These outcomes are perfectly in line with the long history of racist legal inequality under the capitalist system, spanning centuries. The reality demonstrates time and time again that the working class cannot expect justice to come from the bosses’ legal system, which ultimately can only defend the state power of the capitalist class.
The international working class can only expect true justice to be delivered when we organize ourselves to take it by force. By building the international Progressive Labor Party (PLP) and communist revolution, we can destroy capitalism and its legal system designed to protect property and profits. Justice comes when workers collectively run society, with laws based on protecting the needs of our class!
Racism codified into capitalism
Van Dyke’s shameful six-year sentence represents another blunt reality check to the idea that the bosses’ courts will give any real punishment to racist and sexist cops for their crimes against workers.
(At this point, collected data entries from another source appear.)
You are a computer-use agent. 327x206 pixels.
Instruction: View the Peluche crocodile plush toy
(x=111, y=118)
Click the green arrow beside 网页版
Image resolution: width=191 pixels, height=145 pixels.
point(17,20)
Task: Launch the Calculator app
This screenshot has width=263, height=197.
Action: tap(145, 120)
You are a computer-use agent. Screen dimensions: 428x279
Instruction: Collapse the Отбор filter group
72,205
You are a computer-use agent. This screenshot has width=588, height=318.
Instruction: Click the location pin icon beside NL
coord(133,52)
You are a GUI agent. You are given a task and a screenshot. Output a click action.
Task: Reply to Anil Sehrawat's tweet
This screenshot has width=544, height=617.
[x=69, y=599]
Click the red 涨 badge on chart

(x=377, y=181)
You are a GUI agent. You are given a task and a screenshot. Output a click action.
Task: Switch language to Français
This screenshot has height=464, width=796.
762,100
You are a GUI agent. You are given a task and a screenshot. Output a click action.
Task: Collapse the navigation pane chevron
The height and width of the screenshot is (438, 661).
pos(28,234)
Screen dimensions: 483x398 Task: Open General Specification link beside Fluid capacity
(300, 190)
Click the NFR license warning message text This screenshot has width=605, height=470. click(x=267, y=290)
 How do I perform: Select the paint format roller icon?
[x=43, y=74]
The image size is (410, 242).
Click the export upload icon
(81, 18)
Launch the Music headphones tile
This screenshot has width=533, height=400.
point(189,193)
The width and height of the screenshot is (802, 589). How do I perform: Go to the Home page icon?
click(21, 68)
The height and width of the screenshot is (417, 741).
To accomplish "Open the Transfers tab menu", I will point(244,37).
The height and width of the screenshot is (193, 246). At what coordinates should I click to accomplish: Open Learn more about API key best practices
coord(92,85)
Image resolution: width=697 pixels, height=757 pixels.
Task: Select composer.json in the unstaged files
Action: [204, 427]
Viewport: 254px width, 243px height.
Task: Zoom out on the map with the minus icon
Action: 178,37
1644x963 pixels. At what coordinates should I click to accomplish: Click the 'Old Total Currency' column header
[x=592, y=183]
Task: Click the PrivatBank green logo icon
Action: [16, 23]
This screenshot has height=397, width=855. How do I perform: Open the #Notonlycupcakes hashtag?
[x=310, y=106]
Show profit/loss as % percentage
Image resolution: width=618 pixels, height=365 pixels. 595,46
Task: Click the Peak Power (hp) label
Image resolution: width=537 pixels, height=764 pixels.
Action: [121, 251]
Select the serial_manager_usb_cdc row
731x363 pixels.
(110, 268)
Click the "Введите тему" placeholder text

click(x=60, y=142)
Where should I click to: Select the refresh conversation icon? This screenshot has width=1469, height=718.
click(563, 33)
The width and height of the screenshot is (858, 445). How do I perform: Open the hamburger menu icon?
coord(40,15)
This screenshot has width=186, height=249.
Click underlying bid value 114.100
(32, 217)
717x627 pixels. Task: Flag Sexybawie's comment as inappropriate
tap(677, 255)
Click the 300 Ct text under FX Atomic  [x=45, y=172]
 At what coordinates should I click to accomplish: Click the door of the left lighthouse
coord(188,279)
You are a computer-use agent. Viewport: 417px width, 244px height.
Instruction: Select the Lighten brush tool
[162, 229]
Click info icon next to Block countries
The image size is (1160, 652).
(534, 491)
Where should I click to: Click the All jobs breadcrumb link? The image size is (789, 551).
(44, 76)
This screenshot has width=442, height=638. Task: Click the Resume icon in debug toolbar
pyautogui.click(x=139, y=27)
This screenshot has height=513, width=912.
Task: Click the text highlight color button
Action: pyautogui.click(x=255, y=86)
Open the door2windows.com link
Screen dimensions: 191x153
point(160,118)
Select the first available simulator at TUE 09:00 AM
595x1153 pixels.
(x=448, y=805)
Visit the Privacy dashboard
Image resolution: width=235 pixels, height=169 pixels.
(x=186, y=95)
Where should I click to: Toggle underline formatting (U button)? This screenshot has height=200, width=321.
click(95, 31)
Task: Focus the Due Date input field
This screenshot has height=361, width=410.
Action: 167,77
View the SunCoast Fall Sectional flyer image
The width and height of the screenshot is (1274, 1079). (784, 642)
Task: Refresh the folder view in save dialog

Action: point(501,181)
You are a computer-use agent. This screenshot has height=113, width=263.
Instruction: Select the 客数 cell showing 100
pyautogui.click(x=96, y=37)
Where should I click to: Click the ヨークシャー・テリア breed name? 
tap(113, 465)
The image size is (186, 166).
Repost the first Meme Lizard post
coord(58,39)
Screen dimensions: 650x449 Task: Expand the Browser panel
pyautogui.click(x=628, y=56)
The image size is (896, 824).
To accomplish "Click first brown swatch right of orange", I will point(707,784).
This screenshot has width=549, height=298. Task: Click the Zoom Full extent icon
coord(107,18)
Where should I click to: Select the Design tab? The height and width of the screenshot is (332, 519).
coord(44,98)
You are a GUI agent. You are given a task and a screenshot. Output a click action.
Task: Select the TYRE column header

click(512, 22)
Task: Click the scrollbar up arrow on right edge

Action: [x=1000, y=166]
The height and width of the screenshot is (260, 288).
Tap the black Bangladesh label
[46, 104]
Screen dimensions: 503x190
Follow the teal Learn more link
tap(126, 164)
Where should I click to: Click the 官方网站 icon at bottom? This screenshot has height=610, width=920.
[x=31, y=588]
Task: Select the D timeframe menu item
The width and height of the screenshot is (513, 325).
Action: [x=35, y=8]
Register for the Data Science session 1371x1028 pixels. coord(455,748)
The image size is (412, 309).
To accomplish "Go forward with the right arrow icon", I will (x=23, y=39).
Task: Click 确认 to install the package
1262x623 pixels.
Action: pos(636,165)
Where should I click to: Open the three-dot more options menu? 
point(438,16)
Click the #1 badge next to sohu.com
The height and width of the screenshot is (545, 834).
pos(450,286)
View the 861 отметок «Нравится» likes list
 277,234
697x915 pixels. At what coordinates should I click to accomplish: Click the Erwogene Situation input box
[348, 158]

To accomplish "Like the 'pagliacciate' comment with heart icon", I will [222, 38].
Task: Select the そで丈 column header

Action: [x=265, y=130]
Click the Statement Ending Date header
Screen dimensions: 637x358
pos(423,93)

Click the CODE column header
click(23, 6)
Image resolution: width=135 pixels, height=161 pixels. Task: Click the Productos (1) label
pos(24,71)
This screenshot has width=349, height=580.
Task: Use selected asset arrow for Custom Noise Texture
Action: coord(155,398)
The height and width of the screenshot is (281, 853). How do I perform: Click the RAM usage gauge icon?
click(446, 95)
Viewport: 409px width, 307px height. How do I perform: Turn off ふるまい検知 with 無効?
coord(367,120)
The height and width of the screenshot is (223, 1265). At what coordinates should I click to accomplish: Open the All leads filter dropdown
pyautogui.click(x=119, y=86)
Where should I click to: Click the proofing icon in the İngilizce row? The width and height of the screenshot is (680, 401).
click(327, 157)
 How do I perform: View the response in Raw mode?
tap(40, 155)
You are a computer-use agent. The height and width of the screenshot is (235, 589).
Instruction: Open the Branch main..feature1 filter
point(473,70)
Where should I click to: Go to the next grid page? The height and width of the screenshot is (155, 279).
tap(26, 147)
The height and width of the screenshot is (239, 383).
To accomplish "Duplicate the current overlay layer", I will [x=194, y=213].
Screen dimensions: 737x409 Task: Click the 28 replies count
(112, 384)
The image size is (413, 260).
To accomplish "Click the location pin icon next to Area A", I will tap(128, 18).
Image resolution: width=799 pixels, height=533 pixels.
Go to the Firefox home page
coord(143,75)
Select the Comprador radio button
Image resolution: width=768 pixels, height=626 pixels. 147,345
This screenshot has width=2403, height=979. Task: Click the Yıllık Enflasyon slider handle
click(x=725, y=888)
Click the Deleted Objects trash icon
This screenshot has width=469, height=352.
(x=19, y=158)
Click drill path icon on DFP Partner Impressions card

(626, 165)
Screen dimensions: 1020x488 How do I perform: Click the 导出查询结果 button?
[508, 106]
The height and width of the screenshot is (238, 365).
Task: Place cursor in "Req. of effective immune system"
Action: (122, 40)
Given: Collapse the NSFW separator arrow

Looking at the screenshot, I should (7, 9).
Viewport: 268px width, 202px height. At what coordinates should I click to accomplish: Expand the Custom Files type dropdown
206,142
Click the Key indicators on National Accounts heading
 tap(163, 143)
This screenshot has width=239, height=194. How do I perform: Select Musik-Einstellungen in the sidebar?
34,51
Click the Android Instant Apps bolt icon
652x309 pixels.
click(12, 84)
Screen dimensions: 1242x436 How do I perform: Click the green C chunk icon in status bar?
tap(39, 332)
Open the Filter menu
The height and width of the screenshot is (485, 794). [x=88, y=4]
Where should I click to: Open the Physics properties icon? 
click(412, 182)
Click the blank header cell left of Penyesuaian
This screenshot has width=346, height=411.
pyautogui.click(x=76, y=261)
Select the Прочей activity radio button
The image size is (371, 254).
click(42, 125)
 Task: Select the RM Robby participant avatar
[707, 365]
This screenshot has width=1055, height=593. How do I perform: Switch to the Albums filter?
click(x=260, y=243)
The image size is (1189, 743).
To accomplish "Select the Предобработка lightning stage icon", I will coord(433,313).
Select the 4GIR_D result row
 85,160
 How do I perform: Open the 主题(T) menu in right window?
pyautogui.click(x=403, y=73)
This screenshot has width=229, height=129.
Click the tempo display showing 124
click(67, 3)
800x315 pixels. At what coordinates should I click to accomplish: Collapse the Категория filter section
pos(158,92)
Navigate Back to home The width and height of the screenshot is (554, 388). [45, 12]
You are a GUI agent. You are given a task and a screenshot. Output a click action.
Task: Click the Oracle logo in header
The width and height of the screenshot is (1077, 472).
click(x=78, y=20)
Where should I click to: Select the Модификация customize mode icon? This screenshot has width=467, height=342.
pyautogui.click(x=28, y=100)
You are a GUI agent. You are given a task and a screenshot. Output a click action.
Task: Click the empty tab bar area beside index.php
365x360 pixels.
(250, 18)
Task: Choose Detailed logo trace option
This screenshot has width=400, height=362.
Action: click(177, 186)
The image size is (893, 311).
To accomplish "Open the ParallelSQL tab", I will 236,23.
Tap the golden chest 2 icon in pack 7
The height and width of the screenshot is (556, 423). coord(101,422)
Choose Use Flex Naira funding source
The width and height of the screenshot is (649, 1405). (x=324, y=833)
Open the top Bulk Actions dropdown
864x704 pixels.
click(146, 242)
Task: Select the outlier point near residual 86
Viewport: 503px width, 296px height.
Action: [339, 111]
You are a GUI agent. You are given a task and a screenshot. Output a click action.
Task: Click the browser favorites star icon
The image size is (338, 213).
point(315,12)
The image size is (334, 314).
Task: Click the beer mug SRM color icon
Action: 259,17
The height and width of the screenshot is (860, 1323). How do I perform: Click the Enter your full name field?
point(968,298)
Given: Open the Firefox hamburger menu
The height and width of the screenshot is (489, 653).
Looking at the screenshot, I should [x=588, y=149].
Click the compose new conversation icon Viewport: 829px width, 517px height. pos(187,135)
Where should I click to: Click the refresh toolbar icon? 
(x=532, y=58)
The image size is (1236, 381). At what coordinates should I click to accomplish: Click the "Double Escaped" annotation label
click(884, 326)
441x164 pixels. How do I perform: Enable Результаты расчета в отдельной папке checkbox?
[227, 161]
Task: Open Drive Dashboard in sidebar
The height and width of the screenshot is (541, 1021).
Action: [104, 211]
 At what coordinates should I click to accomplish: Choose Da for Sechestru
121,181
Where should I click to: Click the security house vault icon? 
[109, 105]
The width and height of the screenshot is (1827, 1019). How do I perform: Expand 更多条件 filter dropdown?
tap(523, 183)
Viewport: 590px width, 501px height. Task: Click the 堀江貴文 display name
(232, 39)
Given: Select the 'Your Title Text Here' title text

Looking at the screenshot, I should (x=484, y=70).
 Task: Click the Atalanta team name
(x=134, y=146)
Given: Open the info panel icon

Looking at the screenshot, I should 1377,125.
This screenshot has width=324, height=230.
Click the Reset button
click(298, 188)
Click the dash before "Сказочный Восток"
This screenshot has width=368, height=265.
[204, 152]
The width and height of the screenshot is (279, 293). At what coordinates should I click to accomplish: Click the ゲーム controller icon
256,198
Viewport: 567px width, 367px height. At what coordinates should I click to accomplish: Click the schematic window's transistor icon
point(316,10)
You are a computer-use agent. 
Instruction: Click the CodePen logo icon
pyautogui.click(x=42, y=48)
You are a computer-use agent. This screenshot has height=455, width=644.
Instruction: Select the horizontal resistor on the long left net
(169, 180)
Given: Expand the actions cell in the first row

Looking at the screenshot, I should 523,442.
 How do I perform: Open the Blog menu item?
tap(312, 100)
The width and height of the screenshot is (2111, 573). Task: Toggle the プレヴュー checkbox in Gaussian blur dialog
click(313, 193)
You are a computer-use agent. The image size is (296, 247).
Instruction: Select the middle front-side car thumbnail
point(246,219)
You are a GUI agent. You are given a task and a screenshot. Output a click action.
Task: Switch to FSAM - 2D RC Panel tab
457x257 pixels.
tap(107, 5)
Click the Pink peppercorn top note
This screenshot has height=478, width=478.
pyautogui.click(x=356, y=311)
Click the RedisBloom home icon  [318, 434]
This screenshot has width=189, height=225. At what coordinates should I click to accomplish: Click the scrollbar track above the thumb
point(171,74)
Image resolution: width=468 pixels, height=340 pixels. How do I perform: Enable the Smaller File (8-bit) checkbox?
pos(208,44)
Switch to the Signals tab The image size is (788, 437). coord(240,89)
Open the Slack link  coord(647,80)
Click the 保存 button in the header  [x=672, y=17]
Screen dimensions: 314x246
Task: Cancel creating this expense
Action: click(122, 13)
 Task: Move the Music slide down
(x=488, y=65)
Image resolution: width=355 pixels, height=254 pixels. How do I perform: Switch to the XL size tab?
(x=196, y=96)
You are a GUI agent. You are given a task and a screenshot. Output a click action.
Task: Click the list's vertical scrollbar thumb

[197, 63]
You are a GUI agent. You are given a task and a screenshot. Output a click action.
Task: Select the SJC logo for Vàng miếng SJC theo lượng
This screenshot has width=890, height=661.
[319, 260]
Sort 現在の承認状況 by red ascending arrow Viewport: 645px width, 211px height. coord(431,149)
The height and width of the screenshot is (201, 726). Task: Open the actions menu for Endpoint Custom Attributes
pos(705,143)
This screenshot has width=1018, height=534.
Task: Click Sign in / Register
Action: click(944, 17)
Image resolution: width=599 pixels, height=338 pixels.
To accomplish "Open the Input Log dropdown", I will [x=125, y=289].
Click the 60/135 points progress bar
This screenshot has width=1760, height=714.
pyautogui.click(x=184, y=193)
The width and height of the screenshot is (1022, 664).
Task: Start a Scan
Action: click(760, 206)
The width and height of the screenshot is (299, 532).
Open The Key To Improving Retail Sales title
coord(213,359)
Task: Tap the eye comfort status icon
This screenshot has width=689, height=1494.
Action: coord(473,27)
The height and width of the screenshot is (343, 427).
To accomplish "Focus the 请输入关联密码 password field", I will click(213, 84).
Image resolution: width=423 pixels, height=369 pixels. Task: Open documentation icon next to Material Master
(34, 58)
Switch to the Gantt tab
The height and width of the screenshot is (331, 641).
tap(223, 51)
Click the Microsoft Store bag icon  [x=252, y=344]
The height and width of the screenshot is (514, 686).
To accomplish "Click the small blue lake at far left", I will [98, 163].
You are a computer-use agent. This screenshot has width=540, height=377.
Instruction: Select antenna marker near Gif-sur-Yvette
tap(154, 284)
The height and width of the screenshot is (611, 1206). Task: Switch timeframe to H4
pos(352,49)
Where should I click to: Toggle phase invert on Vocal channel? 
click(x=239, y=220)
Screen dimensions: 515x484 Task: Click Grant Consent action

Even a quick glance at the outcome of the many high-profile racist police murders from recent years in the U.S. drives this reality home:
- Dante Servin, who shot and killed 22 year old Black woman Rekia Boyd on the west side of Chicago in March 2012, found not guilty in 2015
- Darren Wilson, murderer of 18 year old Mike Brown in Ferguson, not indicted by a grand jury
- Timothy Loehmann, who shot and killed 12 year old Tamir Rice in 2014, found not guilty by a grand jury
- Daniel Panteleo, who choked Eric Garner to death in New York City in 2014, still not officially indicted on charges Jeronimo Yanez, who shot and killed Philando Castile during a traffic stop in 2016, found not guilty of second-degree murder charges
The creation of race and racism was instrumental to the rise of capitalism, with the capitalist class using its state power over the legal system to write and enforce countless racist laws to maintain its rule. From colonial laws that prohibited interaction between white and Black workers, to the U.S. constitution acknowledging Black people as only “three-fifths of a person” and therefore property, to fugitive slave laws, to obscene inequalities in sentencing for drug and weapons offenses in the present day, racism has always been ingrained in capitalist law.
The courts show such leniency to the killer cops because the cops are a chief force responsible for carrying out racist capitalist law. Although the bosses may try to make an example out of a particular cop here and there, overall they know that the police are essential to their needs of dividing and conquering the working class to maintain their system.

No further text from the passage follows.